Question

Growth rates for many microbes and plants depend on the amount of nutrients that are available to them. Monod (1949) introduced a model, now widely adopted, for how the rate of growth of $$E$$. coli bacteria depends on the level of glucose in the medium in which the bacteria are grown. Specifically, Monod observed that the reproduction rate of the bacteria (number of cell divisions in one hour) is given as a function of the glucose concentration ( $$C$$, measured in units of$$\mathrm{mM}$$ ) by an equation:$$r(C)=1.35 \frac{C}{C+0.022}, \quad C>0$$Is $$r(C)$$ an increasing function of $$C ?$$

Answer

**step1** Understanding the Problem

The problem asks us to determine if the reproduction rate of bacteria, represented by the function $$r(C)$$, increases as the glucose concentration, $$C$$, increases. If $$r(C)$$ gets larger when $$C$$ gets larger, then it is an "increasing function". The formula provided is $$r(C)=1.35 \frac{C}{C+0.022}$$, and we are told that $$C$$ must be greater than 0.

**step2** Breaking Down the Function

The function $$r(C)$$ has two main parts: a constant number, $$1.35$$, which multiplies the second part, and a fraction, $$\frac{C}{C+0.022}$$. Since $$1.35$$ is a positive number, if the fraction part becomes larger as $$C$$ increases, then the entire function $$r(C)$$ will also become larger. So, our main focus is to understand how the value of the fraction $$\frac{C}{C+0.022}$$ changes as $$C$$ changes.

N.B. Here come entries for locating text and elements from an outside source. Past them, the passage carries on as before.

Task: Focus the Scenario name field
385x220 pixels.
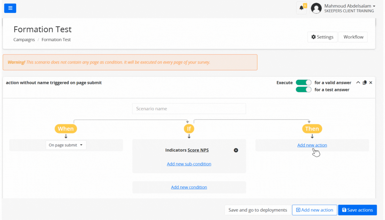Action: [x=189, y=109]
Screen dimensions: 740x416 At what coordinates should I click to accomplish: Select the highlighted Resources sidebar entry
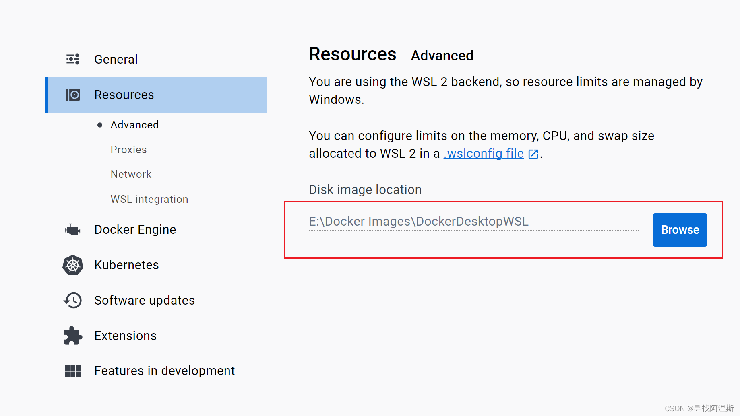click(124, 95)
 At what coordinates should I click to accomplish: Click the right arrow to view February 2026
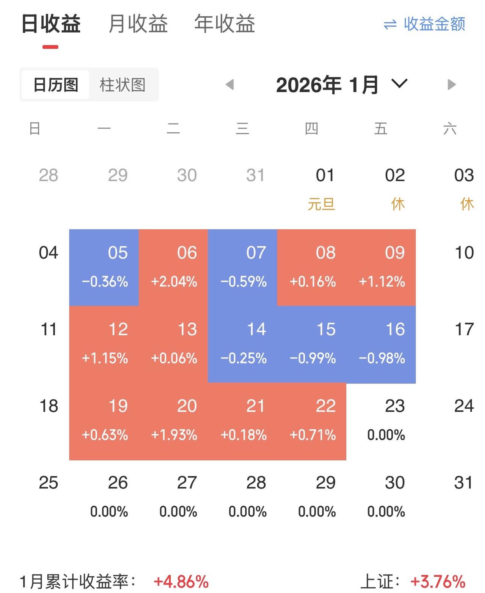tap(451, 85)
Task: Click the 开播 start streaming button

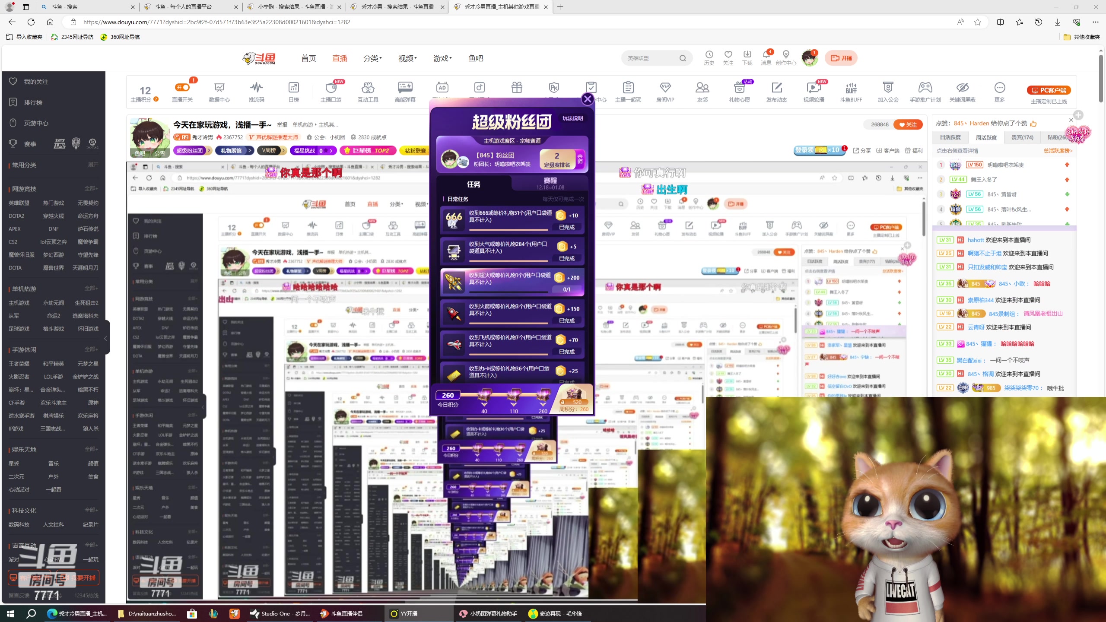Action: click(841, 58)
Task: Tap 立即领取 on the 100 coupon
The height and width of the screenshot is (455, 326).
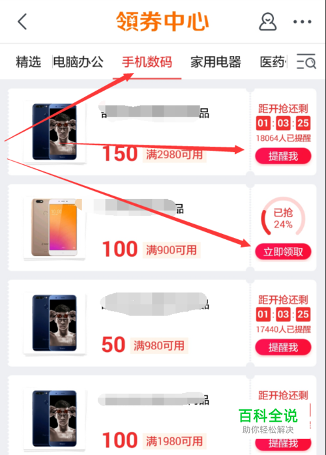Action: [x=283, y=252]
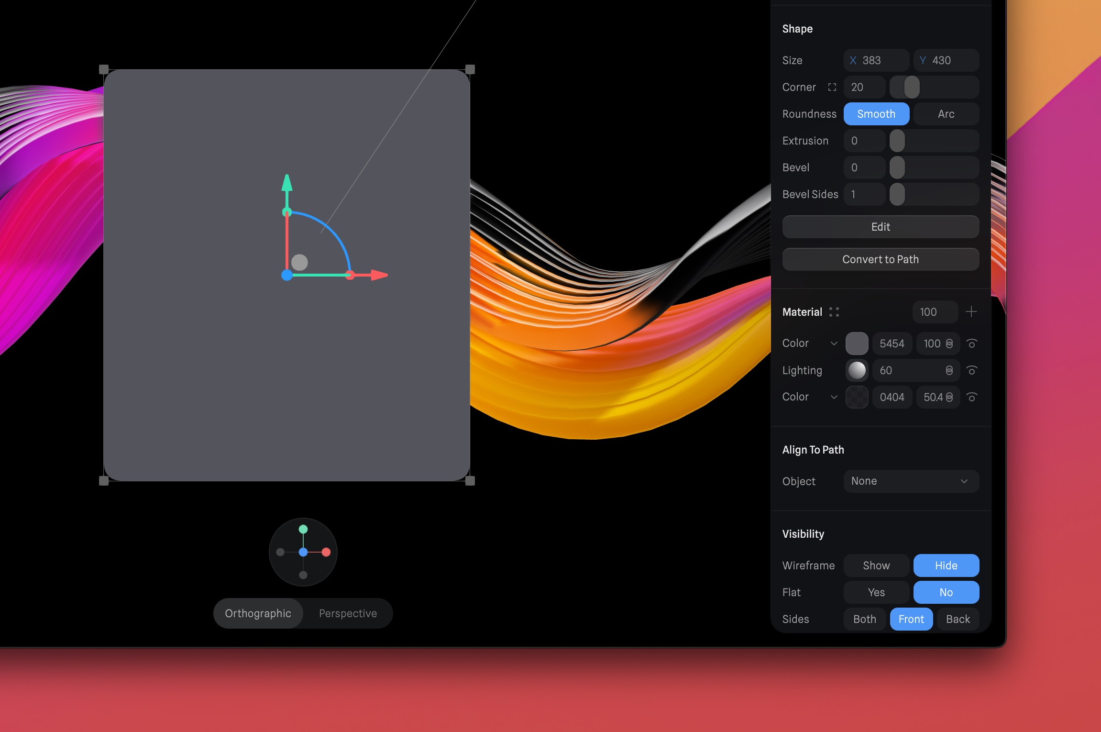
Task: Click Convert to Path
Action: pyautogui.click(x=880, y=259)
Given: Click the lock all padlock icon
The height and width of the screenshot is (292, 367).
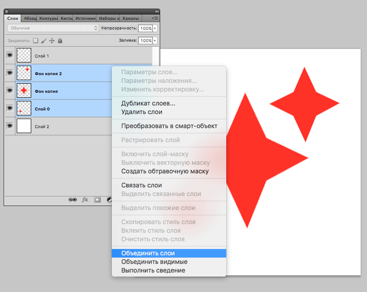Looking at the screenshot, I should 60,41.
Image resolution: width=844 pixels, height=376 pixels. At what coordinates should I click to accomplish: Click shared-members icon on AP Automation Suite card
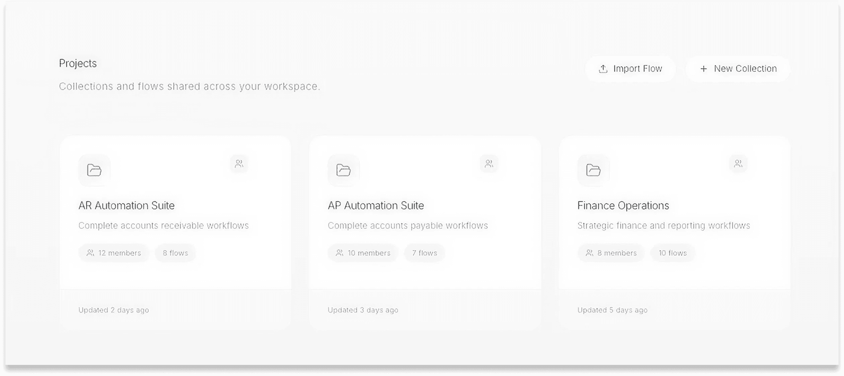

**step3** Rewriting the Fraction for Clearer Understanding

Let's look closely at the fraction $$\frac{C}{C+0.022}$$. The numerator is $$C$$, and the denominator is $$C$$ plus a small positive number, $$0.022$$. This means the denominator is always a little bit larger than the numerator.
We can rewrite this fraction in a way that helps us see how it changes. We can think of $$C$$ as being equal to $$(C+0.022) - 0.022$$. So, the fraction becomes:
$$\frac{C}{C+0.022} = \frac{(C+0.022) - 0.022}{C+0.022}$$
Now, we can split this into two simpler fractions:
$$\frac{C+0.022}{C+0.022} - \frac{0.022}{C+0.022}$$
Since any number divided by itself is 1, the first part is $$1$$. So, the fraction becomes:
$$1 - \frac{0.022}{C+0.022}$$
Now, our original function looks like this: $$r(C) = 1.35 \times \left(1 - \frac{0.022}{C+0.022}\right)$$.

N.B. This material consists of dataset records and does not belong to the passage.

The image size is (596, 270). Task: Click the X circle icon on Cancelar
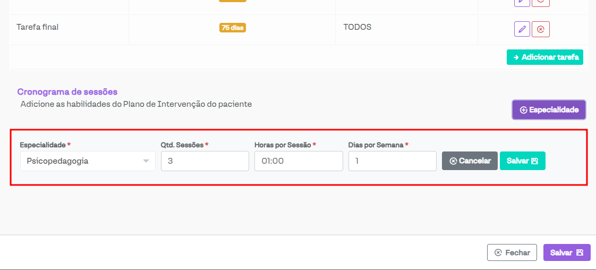click(453, 161)
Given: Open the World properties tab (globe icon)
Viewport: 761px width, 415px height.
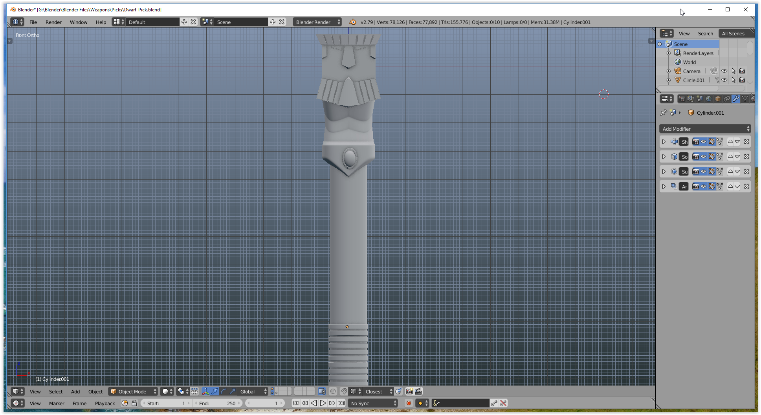Looking at the screenshot, I should 709,99.
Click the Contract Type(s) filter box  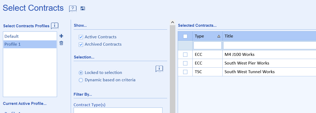[118, 110]
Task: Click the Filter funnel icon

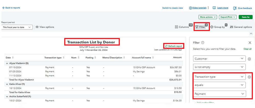Action: point(197,27)
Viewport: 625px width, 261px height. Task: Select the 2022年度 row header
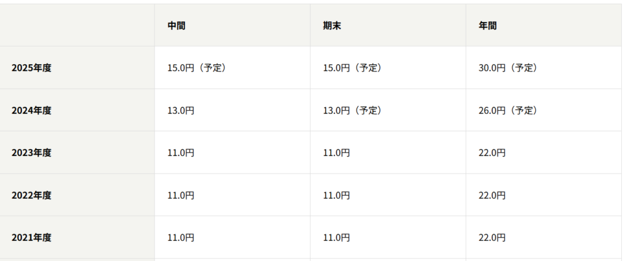point(31,196)
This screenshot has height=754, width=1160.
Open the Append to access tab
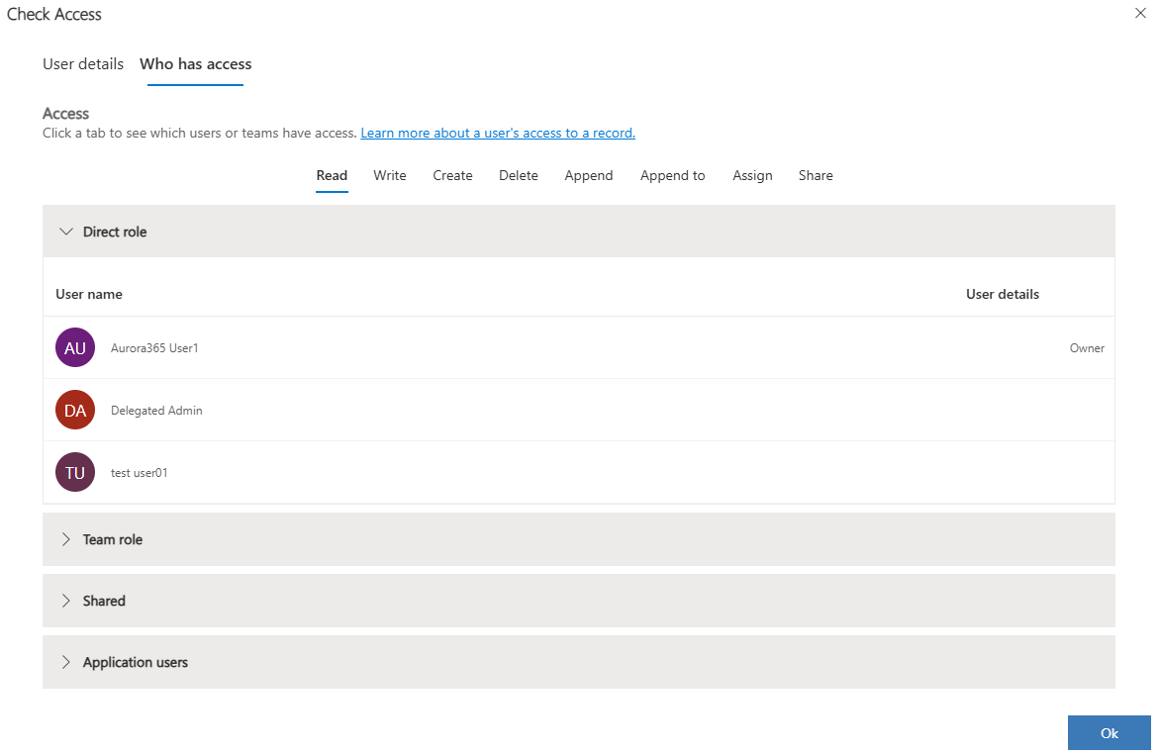coord(672,175)
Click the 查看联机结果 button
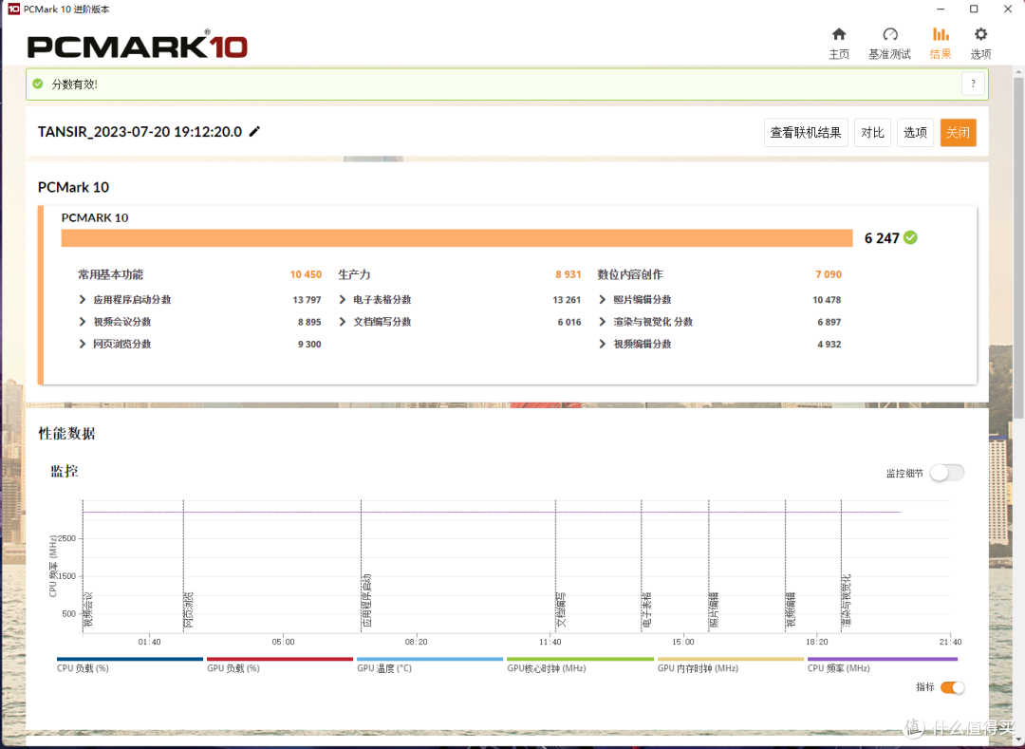The width and height of the screenshot is (1025, 749). click(x=806, y=133)
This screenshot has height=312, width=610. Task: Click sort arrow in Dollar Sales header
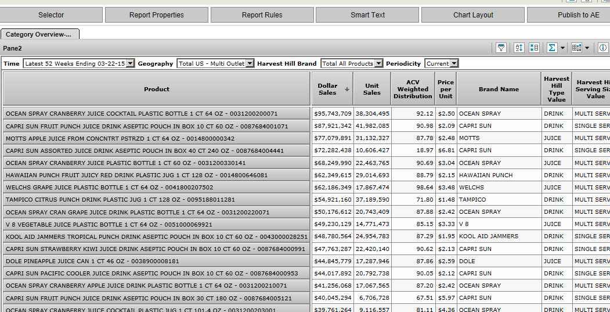[x=347, y=89]
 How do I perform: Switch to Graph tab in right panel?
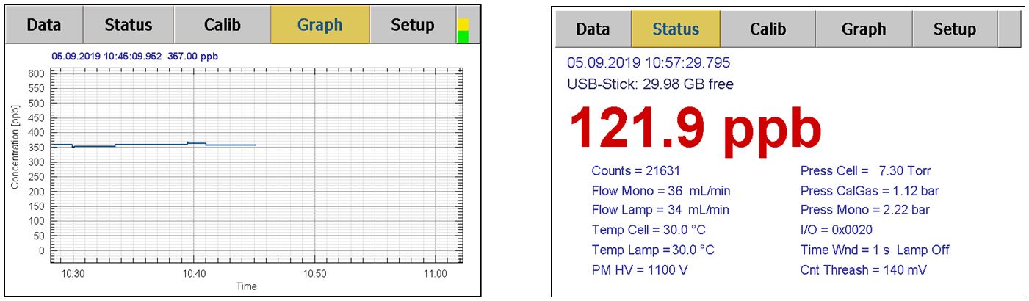tap(864, 29)
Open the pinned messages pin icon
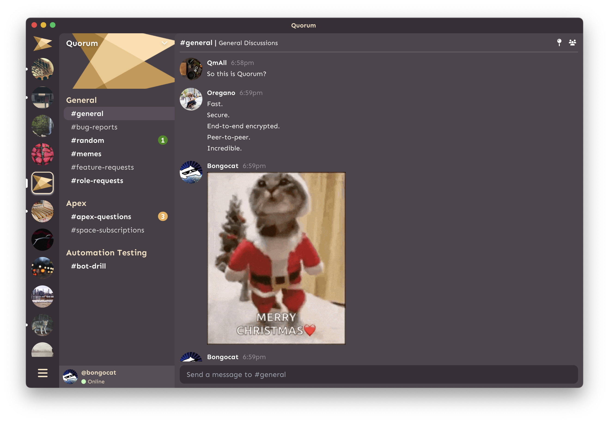The height and width of the screenshot is (422, 609). (x=559, y=43)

**step4** Analyzing the Behavior of the Changing Part

Let's focus on the term $$\frac{0.022}{C+0.022}$$ from the rewritten expression.
As the glucose concentration $$C$$ increases (gets larger), the denominator of this fraction, which is $$C+0.022$$, will also increase (get larger).
When the numerator of a fraction is a fixed positive number (like $$0.022$$), and its denominator gets larger, the value of the whole fraction gets smaller. For example, if you have a pie and divide it among more people, each person gets a smaller slice (e.g., $$\frac{1}{2}$$ is larger than $$\frac{1}{4}$$).
So, as $$C$$ increases, the value of $$\frac{0.022}{C+0.022}$$ decreases (gets smaller).

**step5** Determining the Overall Change in the Function

Now we consider the expression $$1 - \frac{0.022}{C+0.022}$$.
From the previous step, we know that as $$C$$ increases, the term $$\frac{0.022}{C+0.022}$$ decreases (becomes smaller).
When you subtract a smaller number from 1, the result is larger. For example, $$1 - 0.5 = 0.5$$, but $$1 - 0.2 = 0.8$$. Since $$0.2$$ is smaller than $$0.5$$, $$0.8$$ is larger than $$0.5$$.
Therefore, as $$C$$ increases, the value of $$1 - \frac{0.022}{C+0.022}$$ increases (gets larger).
Since $$r(C)$$ is obtained by multiplying this increasing expression by the positive constant $$1.35$$, $$r(C)$$ will also increase as $$C$$ increases.

**step6** Conclusion

Based on our step-by-step analysis, as the glucose concentration ($$C$$) increases, the reproduction rate ($$r(C)$$) also increases. Therefore, $$r(C)$$ is an increasing function of $$C$$.